Abstract, State Machines Method for System Design and Analysis (2007) [pdf] - nickpsecurity
http://www.di.unipi.it/~boerger/Papers/Methodology/BcsFacs07.pdf
======
nickpsecurity
High-assurance systems of the 70's-80's used formal specification in languages
like Z and VDM to increase correctness of software. These were often hard to
use for a lot of people involved. The ASM's did similar stuff in a way that's
easy for programmers and even non-programmers to understand. Lots of tooling
got built for various stages of ASM development. These and similar things like
B method (esp Atlier-B) were used in industry to produce highly-robust
software proven correct from requirements to design to accurate models of
code.

Most verification uses Coq, Isabelle/HOL, etc these days. Closest thing to
this with adoption is TLA+. People using that or frustrated with the
difficulty of semantic methods definitely should look into ASM's.

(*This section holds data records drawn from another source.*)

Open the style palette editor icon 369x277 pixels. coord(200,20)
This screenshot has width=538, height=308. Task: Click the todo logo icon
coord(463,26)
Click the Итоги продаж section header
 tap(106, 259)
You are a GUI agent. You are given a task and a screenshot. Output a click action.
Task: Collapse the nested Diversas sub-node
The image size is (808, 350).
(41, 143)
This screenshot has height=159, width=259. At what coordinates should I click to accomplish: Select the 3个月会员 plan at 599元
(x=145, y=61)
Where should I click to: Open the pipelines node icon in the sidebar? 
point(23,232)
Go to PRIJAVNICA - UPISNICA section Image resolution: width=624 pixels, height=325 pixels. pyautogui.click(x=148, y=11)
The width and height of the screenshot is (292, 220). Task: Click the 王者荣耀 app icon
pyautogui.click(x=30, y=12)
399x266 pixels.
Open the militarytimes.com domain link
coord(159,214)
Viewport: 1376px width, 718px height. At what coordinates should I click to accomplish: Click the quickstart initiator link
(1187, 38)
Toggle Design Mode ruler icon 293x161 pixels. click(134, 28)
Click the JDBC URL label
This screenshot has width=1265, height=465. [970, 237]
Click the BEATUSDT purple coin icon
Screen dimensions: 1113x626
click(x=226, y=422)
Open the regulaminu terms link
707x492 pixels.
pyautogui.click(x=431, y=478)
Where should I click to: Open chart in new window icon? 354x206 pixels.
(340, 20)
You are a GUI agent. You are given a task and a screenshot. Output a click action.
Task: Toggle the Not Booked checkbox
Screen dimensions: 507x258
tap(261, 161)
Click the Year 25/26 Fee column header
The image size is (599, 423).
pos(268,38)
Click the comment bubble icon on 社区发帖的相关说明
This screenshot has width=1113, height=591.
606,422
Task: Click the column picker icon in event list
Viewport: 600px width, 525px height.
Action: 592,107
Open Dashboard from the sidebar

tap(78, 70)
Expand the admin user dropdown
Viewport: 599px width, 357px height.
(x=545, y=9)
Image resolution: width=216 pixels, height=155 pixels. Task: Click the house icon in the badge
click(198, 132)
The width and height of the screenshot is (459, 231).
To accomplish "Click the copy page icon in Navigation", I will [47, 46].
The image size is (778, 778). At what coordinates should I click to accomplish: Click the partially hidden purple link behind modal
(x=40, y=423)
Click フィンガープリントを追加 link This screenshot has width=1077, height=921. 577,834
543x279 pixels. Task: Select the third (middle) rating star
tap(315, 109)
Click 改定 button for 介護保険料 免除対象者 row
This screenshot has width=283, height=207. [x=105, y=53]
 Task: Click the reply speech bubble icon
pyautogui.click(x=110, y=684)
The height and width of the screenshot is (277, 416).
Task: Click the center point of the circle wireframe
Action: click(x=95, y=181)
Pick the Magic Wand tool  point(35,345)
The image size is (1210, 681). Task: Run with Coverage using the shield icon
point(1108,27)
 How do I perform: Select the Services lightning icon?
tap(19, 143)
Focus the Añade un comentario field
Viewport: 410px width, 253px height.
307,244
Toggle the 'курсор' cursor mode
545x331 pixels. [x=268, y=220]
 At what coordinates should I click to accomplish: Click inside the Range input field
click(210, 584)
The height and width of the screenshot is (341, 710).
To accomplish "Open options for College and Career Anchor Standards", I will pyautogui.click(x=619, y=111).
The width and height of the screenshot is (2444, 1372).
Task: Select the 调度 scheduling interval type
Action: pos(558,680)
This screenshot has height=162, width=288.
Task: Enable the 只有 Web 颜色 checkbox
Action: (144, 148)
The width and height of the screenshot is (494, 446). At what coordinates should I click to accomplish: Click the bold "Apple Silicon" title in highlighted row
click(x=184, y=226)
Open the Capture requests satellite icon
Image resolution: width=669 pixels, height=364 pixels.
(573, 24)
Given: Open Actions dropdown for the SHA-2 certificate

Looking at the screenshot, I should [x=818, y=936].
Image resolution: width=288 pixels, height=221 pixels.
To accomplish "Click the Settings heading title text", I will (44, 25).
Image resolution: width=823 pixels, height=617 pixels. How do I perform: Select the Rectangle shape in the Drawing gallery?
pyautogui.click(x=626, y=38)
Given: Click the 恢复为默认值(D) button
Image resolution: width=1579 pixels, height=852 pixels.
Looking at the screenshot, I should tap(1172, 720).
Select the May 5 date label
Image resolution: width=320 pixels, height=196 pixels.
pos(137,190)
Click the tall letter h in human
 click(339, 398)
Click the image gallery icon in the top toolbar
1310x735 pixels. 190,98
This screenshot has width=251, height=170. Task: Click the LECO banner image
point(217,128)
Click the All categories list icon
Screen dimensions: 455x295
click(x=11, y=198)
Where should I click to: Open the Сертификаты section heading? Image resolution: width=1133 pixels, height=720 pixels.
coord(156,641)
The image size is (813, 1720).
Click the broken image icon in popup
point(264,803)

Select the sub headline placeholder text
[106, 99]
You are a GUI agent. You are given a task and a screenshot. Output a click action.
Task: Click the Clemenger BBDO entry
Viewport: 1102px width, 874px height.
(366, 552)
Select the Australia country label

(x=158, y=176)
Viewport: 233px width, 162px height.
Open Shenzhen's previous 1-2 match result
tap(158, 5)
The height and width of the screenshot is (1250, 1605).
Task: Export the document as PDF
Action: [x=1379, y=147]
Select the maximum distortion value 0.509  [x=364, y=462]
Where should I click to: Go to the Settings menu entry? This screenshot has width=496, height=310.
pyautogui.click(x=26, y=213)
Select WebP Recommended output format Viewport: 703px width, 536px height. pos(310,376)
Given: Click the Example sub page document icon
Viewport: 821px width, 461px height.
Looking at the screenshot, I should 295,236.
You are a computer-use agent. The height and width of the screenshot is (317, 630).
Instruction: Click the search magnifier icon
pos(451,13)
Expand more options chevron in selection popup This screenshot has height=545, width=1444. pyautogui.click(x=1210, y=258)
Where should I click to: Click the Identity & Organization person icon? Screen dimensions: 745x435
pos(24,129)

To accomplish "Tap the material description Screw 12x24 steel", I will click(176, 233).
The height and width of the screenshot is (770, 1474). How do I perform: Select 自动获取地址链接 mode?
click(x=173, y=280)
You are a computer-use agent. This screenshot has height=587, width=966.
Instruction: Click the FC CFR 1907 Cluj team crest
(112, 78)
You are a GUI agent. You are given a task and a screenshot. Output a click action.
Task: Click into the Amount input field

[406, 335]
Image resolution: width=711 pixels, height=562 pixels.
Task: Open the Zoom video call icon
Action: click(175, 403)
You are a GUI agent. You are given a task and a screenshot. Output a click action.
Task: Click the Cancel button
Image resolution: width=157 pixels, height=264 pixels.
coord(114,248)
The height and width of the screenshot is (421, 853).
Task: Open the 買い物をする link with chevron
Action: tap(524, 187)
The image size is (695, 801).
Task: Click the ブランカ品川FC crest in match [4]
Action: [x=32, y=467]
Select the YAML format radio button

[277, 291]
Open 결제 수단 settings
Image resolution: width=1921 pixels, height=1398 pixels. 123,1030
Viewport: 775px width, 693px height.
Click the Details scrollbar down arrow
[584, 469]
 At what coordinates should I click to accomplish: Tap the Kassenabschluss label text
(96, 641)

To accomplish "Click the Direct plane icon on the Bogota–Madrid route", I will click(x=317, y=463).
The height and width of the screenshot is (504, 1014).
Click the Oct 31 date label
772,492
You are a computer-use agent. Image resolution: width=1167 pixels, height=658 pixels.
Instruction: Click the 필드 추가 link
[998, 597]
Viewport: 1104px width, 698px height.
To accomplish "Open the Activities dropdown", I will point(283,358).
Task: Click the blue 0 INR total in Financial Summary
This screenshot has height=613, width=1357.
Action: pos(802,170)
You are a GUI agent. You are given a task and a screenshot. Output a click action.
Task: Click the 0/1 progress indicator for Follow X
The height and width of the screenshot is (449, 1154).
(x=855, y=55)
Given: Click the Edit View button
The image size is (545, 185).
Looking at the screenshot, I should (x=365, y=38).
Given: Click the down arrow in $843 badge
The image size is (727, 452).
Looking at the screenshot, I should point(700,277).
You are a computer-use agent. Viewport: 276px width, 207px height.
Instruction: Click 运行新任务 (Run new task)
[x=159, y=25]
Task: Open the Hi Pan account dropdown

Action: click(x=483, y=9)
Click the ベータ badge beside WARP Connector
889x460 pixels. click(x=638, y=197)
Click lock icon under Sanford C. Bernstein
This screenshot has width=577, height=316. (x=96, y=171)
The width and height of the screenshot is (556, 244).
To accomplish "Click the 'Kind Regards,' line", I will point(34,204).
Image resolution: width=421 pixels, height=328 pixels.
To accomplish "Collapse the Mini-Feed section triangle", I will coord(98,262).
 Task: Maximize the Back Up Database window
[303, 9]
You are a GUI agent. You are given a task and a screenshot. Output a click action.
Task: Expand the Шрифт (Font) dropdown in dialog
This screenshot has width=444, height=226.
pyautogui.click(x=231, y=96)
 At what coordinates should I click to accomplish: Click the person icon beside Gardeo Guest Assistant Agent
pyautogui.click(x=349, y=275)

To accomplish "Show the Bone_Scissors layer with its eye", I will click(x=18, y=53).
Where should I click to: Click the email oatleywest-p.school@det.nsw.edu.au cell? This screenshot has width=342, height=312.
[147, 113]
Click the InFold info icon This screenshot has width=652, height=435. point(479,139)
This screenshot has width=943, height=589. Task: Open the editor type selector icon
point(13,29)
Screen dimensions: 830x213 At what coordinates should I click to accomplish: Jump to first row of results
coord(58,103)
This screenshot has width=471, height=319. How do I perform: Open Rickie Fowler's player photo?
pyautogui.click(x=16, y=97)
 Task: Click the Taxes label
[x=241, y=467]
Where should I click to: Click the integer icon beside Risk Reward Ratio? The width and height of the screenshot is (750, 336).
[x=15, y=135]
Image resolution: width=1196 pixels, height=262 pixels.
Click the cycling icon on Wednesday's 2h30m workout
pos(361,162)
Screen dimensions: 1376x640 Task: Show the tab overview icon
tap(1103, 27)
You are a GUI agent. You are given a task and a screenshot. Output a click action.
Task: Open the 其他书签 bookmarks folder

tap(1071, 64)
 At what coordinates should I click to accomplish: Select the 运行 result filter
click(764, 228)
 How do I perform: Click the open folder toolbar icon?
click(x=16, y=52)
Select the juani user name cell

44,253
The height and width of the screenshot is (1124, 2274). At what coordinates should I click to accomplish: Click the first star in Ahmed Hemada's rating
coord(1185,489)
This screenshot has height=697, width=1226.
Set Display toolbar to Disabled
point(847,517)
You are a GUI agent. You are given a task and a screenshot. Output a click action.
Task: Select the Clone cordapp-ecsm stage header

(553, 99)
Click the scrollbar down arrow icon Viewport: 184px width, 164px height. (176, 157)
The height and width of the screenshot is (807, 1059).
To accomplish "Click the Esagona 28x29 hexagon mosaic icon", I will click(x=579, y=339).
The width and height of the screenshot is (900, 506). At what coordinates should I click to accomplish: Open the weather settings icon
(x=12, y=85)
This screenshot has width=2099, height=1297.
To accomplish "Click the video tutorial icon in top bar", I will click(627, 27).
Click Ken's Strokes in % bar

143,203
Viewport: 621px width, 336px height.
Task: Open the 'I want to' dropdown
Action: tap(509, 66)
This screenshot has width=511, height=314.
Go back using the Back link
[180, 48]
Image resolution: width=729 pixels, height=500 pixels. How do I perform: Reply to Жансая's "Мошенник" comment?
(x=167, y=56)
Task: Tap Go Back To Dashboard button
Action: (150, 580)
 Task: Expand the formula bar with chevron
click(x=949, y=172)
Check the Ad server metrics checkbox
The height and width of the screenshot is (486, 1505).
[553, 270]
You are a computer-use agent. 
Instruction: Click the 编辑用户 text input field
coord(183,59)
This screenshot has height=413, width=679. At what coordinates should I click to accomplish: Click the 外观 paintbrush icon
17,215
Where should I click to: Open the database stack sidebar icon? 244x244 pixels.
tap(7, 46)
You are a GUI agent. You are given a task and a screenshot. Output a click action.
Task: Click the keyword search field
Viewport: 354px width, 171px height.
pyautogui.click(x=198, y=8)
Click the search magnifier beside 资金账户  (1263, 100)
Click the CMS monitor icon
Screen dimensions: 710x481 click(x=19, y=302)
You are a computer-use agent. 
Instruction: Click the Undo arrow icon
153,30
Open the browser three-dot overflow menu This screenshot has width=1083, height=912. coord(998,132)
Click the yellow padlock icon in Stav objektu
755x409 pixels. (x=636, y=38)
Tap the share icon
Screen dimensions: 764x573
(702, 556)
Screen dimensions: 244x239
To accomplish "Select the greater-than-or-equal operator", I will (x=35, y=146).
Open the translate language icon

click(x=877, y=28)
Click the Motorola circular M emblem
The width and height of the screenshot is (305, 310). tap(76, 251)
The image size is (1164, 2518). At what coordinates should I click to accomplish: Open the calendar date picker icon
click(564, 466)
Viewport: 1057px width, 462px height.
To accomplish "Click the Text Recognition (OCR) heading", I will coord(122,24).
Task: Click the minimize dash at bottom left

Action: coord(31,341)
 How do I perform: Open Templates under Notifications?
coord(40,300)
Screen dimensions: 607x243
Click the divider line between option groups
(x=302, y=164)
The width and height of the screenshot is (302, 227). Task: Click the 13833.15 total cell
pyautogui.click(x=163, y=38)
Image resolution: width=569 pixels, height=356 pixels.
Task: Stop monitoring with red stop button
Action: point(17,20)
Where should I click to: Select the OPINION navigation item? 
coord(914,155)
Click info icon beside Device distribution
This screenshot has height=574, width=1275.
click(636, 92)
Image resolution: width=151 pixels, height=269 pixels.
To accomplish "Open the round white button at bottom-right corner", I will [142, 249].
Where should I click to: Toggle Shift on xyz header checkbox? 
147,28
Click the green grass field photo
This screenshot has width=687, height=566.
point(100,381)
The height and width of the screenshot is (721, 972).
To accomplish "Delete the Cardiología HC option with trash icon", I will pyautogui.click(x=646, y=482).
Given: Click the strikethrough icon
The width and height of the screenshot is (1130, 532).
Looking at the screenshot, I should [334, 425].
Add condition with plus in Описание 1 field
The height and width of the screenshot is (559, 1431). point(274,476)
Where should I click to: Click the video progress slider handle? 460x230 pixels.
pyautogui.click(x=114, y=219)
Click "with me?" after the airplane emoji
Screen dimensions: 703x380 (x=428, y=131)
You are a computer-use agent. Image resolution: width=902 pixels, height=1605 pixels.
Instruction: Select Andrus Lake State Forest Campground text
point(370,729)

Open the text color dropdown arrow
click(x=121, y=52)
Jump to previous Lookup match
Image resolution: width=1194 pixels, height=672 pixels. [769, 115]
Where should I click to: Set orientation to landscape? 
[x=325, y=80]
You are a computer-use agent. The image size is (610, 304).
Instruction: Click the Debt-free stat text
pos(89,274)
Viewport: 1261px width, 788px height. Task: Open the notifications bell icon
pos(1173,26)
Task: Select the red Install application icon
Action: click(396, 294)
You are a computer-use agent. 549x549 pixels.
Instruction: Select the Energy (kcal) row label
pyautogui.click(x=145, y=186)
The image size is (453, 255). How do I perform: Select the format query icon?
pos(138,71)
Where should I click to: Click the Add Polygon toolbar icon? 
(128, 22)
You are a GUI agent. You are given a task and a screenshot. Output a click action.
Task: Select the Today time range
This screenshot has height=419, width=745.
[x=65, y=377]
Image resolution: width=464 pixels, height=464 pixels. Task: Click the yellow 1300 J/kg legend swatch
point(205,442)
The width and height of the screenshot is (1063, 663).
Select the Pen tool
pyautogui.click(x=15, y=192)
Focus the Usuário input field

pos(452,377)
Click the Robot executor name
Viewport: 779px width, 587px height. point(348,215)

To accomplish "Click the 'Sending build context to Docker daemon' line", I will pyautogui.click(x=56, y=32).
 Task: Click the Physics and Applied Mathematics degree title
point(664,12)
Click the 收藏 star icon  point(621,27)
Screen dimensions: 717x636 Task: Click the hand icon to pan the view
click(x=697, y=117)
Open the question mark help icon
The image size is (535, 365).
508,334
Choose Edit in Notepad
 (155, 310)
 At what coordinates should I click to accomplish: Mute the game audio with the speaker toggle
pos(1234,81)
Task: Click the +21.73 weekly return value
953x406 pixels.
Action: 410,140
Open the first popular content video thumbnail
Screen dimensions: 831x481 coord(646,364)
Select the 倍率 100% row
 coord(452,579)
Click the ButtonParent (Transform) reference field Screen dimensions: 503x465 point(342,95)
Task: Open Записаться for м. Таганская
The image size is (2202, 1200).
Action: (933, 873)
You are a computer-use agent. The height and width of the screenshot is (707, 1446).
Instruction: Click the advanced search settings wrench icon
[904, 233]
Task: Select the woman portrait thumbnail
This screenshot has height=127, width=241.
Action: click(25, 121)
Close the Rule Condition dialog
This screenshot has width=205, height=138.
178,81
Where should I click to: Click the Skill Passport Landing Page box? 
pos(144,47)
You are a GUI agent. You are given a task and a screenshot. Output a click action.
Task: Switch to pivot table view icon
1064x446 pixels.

Survey of many uses of the method:

[https://pdfs.semanticscholar.org/81aa/8726219c4145ff6b893283...](https://pdfs.semanticscholar.org/81aa/8726219c4145ff6b8932837203d07b34b51e.pdf)

Use in verified compilation is particularly interesting. The components are so
small vs what I see in semantic methods. Here's the best one that I'm aware
of:

[http://www.complang.tuwien.ac.at/andi/papers/hipeac14.pdf](http://www.complang.tuwien.ac.at/andi/papers/hipeac14.pdf)